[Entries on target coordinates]
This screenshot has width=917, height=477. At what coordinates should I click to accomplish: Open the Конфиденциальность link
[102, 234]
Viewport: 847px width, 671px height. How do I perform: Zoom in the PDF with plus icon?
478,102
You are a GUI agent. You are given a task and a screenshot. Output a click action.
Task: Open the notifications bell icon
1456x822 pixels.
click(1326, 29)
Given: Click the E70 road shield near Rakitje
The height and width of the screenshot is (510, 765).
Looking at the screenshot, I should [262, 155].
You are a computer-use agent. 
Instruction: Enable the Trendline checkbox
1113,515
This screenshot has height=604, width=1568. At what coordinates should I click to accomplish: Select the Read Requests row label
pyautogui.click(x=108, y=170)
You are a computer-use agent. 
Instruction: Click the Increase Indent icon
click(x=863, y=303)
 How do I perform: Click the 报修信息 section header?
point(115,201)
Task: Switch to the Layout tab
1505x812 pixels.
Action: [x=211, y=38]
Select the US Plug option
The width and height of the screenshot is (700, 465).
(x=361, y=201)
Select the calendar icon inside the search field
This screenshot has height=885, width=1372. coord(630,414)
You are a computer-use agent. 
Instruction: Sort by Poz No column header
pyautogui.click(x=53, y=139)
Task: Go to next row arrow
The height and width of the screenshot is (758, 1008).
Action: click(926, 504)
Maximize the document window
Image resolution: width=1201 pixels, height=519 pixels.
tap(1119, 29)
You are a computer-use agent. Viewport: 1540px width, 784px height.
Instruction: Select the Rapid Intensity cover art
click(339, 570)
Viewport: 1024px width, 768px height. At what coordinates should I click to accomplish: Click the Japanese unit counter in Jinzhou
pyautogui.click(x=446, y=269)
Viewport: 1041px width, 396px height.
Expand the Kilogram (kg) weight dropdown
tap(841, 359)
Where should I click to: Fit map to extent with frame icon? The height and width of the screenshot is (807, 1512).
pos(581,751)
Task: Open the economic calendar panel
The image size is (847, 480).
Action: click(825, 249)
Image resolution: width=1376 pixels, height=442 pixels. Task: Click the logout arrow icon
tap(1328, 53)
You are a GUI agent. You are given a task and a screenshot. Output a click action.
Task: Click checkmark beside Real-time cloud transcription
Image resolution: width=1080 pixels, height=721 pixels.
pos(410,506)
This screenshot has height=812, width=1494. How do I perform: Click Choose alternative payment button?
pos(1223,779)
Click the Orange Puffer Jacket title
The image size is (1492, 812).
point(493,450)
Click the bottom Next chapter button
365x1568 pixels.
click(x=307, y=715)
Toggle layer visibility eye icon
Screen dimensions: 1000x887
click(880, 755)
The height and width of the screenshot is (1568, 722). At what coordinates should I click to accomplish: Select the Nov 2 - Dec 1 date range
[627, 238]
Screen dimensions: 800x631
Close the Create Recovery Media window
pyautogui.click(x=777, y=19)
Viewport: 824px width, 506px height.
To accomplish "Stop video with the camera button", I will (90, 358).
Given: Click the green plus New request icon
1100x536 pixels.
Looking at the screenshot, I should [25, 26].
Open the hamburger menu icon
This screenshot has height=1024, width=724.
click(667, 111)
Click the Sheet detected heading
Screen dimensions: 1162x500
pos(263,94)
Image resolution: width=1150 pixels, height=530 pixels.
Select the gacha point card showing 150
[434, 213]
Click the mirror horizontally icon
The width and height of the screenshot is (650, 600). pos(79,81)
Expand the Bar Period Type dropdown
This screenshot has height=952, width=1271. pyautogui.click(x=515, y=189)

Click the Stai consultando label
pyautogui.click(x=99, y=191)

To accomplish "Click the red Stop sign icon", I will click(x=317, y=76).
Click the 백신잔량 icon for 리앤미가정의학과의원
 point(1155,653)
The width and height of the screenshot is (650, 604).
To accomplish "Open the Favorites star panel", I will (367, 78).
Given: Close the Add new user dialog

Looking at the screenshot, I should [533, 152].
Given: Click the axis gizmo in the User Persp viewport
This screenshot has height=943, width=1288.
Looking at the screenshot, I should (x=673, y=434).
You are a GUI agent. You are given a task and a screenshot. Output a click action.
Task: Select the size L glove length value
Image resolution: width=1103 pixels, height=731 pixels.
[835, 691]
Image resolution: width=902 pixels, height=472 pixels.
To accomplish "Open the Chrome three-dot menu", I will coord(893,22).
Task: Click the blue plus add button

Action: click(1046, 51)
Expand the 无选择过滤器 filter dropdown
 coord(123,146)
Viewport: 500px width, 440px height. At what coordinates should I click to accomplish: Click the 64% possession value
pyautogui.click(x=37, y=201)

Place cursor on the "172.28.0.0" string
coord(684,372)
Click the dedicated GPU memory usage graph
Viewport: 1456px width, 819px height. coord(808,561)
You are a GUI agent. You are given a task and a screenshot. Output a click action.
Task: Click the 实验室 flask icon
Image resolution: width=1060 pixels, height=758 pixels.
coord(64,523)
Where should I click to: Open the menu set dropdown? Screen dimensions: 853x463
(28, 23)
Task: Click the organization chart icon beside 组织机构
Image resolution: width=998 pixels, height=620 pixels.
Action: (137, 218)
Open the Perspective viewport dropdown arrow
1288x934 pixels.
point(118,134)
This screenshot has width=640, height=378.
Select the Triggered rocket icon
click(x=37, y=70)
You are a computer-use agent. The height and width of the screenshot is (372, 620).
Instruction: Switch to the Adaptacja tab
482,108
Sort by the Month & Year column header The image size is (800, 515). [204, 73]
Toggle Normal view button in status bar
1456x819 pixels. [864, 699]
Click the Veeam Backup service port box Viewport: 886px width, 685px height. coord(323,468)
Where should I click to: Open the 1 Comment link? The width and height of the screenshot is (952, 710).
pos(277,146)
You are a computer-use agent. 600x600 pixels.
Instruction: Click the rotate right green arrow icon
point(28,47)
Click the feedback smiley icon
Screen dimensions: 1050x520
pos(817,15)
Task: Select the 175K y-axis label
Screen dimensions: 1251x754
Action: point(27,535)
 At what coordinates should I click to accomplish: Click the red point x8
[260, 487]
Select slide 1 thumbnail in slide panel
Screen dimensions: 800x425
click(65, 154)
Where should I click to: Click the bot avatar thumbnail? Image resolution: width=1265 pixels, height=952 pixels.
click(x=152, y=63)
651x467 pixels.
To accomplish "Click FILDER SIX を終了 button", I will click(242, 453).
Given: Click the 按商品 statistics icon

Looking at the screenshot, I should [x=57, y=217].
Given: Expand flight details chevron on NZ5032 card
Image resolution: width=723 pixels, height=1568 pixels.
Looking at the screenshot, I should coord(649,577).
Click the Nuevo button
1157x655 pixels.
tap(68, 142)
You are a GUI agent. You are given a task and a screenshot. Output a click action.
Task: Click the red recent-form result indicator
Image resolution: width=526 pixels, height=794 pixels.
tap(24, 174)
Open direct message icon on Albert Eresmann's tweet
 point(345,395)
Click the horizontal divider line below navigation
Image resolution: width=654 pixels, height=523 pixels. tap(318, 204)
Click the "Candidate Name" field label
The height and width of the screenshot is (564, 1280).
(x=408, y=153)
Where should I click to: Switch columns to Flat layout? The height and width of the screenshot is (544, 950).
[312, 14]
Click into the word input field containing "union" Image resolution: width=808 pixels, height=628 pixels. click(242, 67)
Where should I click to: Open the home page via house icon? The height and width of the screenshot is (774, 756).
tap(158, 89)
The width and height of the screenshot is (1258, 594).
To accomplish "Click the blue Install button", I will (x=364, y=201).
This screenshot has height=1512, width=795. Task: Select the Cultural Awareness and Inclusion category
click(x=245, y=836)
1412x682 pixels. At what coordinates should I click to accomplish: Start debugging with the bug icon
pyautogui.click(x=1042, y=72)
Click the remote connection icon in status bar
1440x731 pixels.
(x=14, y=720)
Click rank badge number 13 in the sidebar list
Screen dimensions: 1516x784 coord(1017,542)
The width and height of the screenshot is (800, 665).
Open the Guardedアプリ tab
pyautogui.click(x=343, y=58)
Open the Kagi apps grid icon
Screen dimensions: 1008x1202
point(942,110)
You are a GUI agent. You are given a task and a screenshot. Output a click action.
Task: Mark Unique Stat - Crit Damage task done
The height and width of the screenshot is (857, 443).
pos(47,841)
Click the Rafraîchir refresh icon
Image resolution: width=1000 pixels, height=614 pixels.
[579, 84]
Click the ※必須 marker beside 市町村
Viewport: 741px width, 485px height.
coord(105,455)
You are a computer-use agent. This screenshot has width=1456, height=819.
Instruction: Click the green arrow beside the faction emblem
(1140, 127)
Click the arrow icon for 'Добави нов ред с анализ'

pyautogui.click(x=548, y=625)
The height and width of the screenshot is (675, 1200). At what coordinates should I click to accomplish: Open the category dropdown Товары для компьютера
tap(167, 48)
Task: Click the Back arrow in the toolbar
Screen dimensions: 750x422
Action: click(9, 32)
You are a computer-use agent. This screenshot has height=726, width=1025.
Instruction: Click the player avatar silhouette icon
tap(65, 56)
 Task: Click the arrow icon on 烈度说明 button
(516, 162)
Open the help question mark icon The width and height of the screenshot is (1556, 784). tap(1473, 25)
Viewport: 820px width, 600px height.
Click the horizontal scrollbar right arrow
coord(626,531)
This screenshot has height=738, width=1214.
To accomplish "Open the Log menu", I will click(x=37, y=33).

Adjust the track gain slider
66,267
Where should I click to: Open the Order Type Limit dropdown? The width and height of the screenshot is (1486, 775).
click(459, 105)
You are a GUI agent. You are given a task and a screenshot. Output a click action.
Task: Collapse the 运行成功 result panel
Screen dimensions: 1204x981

** EXERCISE DIRECTIONS **
List every line of the listing above in which the string "computer" appears.

** SOLUTION **
You are a computer-use agent. 
You are a computer-use agent. 
You are a computer-use agent. 
You are a computer-use agent. Viewport: 1540px width, 784px height.
You are a computer-use agent. The height and width of the screenshot is (372, 620).
You are a computer-use agent. 600x600 pixels.
You are a computer-use agent. This screenshot has width=1456, height=819.
You are a computer-use agent. This screenshot has height=726, width=1025.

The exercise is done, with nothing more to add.